First, let's understand the two-dimensional region. It is bounded by the curve $$y=\sqrt{x}$$, the horizontal line $$y=2$$, and the vertical line $$x=0$$ (which is the y-axis). When this region is revolved around the x-axis, it forms a three-dimensional solid. Because there is a gap between the axis of revolution (x-axis) and the upper boundary of the region ($$y=2$$) and the lower boundary ($$y=\sqrt{x}$$) for some parts, the solid will have a hollow center.
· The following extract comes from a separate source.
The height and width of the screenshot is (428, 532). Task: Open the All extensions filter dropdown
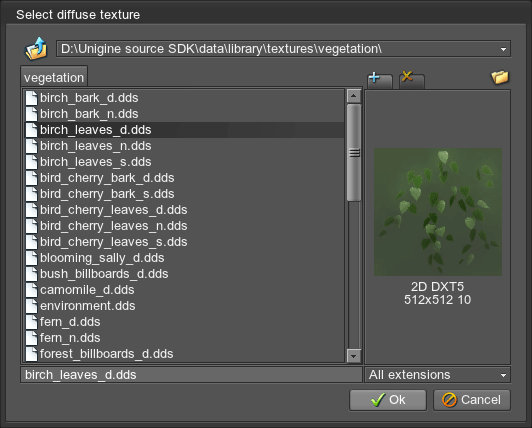pyautogui.click(x=437, y=375)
To calculate the volume of such a solid, we use the washer method, which involves subtracting the volume of the inner solid from the volume of the outer solid.

Volume = \pi \int_{a}^{b} (R_{outer}^2 - R_{inner}^2) dx

**step2 Determine the radii and integration limits for the x-axis revolution**

For revolution around the x-axis, we imagine very thin vertical slices of the region. The thickness of each slice is $$dx$$. The outer radius, $$R_{outer}$$, is the distance from the x-axis to the further boundary, which is the line $$y=2$$. So, $$R_{outer}=2$$. The inner radius, $$R_{inner}$$, is the distance from the x-axis to the closer boundary, which is the curve $$y=\sqrt{x}$$. So, $$R_{inner}=\sqrt{x}$$. The region starts at $$x=0$$ and extends to where $$y=\sqrt{x}$$ intersects $$y=2$$. Solving $$\sqrt{x}=2$$ gives $$x=4$$. Thus, our integration limits for x are from $$0$$ to $$4$$.

$$R_{outer} = 2$$

$$R_{inner} = \sqrt{x}$$

Limits: $$x=0$$ to $$x=4$$

**step3 Set up and calculate the integral for the x-axis revolution**

Now we substitute the outer and inner radii and the integration limits into the washer method formula. The calculation involves an advanced mathematical technique called integration, which helps us sum up the volumes of infinitesimally thin washers across the specified range.

Volume = \pi \int_{0}^{4} (2^2 - (\sqrt{x})^2) dx

Volume = \pi \int_{0}^{4} (4 - x) dx

Volume = \pi [4x - \frac{x^2}{2}]_{0}^{4}

Next, we evaluate the expression at the upper limit ($$x=4$$) and subtract its value at the lower limit ($$x=0$$).

Volume = \pi ((4 \times 4 - \frac{4^2}{2}) - (4 \times 0 - \frac{0^2}{2}))

Volume = \pi (16 - \frac{16}{2} - 0)

Volume = \pi (16 - 8)

Volume = 8\pi

## Question1.b:

**step1 Identify the region and method for revolution around the y-axis**

For revolution around the y-axis, it's often simpler to express the curve $$y=\sqrt{x}$$ as $$x=y^2$$. The region is bounded by the curve $$x=y^2$$, the y-axis ($$x=0$$), and the line $$y=2$$. Since the axis of revolution (y-axis) is one of the boundaries ($$x=0$$) and the solid formed does not have a hole, we use the disk method.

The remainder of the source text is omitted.